The rise of personalized medicine

With the emergence of these new forms of treatment, genetic testing is becoming increasingly important and may help to determine the most effective solution to combat a particular disease or regarding a particular patient, based on their individual genetic make-up and possible variations, in order to ensure maximum effectiveness with minimum side effects. These types of approaches to medical treatment provide the emergence of so-called 'personalized medicine', in which drugs and drug combinations are optimized for each individual's unique genetic make-up.
It is also thanks to the use of genetic testing that it has now become possible to get a better insight into the endocannabinoid system, which is involved in numerous bodily functions and whose main purpose is to maintain homeostasis, meaning the body’s balance, and which is also responsible for the synthesis of cannabinoids, thanks to its receptors. By having access to the composition of a given individual's endocannabinoid system, we can use this information to identify which specific cannabinoids may be beneficial for each individual.

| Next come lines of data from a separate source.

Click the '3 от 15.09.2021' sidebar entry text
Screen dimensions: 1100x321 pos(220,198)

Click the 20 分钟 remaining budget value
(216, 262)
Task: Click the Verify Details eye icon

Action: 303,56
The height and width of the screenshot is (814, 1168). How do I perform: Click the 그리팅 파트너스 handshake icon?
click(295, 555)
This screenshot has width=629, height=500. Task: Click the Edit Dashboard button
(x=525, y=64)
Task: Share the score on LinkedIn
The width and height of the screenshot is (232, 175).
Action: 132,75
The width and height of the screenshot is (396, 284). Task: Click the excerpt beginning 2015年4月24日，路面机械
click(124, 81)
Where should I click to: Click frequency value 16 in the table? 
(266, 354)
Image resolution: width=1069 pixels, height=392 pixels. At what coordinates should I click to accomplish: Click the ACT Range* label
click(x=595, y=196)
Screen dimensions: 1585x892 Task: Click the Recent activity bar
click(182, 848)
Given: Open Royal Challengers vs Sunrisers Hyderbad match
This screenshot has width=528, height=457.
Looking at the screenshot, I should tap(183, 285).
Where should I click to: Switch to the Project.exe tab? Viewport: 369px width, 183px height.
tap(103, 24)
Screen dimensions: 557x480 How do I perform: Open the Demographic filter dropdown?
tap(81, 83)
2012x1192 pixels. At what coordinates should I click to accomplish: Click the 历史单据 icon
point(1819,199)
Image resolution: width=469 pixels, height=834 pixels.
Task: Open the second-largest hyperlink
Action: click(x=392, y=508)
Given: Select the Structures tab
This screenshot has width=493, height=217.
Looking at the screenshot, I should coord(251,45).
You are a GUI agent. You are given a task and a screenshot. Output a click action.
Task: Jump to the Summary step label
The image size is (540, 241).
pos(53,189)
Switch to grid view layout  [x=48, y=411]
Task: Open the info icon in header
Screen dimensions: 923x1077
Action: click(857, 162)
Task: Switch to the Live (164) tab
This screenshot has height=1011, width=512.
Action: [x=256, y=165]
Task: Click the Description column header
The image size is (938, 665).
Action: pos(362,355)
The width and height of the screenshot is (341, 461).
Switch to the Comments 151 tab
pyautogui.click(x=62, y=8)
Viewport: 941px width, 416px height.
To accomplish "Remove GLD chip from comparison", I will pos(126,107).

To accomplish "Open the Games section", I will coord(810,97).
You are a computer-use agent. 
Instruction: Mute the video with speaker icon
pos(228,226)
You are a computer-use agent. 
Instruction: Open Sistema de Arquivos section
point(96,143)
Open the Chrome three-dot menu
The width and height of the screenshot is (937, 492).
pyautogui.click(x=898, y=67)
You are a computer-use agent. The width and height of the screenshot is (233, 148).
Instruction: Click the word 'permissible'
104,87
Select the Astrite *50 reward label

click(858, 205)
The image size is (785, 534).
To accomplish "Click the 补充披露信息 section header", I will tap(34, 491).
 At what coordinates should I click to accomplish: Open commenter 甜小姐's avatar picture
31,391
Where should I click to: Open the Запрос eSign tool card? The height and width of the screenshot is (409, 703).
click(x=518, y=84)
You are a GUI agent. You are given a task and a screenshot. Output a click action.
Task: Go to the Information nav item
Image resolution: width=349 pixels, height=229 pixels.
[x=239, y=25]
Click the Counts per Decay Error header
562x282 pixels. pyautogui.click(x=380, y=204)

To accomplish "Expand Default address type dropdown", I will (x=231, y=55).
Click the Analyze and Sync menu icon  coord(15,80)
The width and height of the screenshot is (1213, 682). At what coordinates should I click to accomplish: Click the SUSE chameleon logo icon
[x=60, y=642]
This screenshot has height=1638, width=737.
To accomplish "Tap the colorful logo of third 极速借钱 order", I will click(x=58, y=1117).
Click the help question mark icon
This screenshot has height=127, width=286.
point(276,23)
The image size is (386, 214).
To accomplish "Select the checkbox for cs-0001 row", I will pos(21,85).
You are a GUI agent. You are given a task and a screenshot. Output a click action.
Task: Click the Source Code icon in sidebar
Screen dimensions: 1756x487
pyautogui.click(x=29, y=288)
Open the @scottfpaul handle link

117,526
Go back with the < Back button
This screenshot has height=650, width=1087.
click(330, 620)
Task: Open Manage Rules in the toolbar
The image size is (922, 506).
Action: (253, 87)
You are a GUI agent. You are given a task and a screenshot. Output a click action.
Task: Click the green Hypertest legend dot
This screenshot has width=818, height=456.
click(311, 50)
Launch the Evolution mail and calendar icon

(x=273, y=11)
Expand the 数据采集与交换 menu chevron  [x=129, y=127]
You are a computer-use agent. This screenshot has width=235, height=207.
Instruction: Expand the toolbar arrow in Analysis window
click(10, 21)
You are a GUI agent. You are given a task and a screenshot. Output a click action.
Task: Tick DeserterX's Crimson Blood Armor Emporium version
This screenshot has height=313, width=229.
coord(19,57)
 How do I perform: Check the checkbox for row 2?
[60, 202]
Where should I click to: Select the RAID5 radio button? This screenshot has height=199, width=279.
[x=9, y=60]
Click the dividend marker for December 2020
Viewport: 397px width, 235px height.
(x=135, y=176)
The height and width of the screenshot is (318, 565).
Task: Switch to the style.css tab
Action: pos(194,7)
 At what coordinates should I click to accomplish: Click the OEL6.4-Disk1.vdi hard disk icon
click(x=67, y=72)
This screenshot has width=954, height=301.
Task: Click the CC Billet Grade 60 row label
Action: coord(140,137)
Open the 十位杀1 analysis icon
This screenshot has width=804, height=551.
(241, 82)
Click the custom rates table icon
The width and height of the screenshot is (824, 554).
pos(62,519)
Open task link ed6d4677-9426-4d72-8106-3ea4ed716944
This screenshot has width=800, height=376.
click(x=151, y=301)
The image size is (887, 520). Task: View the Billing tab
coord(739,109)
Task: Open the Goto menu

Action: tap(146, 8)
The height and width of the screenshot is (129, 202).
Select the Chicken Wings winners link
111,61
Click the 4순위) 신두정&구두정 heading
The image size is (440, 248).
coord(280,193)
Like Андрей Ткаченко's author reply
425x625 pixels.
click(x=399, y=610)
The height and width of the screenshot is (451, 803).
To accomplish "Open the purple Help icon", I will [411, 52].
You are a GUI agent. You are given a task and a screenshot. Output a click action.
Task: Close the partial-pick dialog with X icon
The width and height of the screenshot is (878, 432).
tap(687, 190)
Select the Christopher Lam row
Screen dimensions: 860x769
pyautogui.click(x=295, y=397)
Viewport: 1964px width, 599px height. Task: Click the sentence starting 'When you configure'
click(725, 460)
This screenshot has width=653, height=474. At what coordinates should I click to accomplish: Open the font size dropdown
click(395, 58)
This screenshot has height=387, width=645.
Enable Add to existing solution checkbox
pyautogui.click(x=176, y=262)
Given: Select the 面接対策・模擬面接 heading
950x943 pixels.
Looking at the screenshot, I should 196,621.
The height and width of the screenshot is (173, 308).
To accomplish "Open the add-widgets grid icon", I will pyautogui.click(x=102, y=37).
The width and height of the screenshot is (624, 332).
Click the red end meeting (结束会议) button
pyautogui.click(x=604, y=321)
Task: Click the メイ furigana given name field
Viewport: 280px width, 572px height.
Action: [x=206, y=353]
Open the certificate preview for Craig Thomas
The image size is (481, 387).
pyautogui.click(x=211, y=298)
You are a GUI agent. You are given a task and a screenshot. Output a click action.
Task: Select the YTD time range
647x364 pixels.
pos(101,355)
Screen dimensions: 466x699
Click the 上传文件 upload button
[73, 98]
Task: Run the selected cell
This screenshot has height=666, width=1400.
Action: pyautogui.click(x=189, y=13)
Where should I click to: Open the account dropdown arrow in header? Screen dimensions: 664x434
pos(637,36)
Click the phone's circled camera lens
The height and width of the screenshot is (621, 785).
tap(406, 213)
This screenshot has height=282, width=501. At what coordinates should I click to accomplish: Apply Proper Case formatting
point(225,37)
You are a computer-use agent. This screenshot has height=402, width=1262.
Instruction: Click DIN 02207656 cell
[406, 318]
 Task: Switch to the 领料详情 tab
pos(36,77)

Piauhy Labs aims to excel in this new branch of medicine by tailoring each of its products to the specific genetic make-up of its patients, adjusting the levels of THC, CBD and other components of the Cannabis plant to the specific needs of each individual, providing a more personalized treatment.

Agricultural Biotechnology - Green Biotechnology

Agricultural biotechnology encompasses a range of modern plant breeding and synthesizing techniques, with the aim of improving the plant in more specific ways. The best known technique is genetic modification, in which certain genes of the plant are modified in order to allow it to have new properties, such as greater resistance, a better nutritional profile, or a higher percentage of actives. Additionally, the term agricultural biotechnology covers techniques such as Marker-Assisted Selection, which increases the efficiency of conventional breeding by identifying 'markers' that attribute a particular quality to the plant, which may be more or less desirable in the breeding process, depending on the specific goal of the crop.
Whatever the specific technology used, these types of crops could be used in the production of food, energy, or in plants grown for therapeutic purposes, by identifying which properties are most desirable in combating different types of diseases, and evaluating their effectiveness.
At Piauhy Labs, through studies done to identify potential substances originating from the Cannabis sativa plant and the extraction and synthesization of these components, we are seeking new ways of treating diseases such as epilepsy, Alzheimer's and autism, using biotechnology techniques such as biosynthesis and analytical chemistry, with the aim of getting to know the Cannabis plant, and its therapeutic properties and purposes, as much as possible.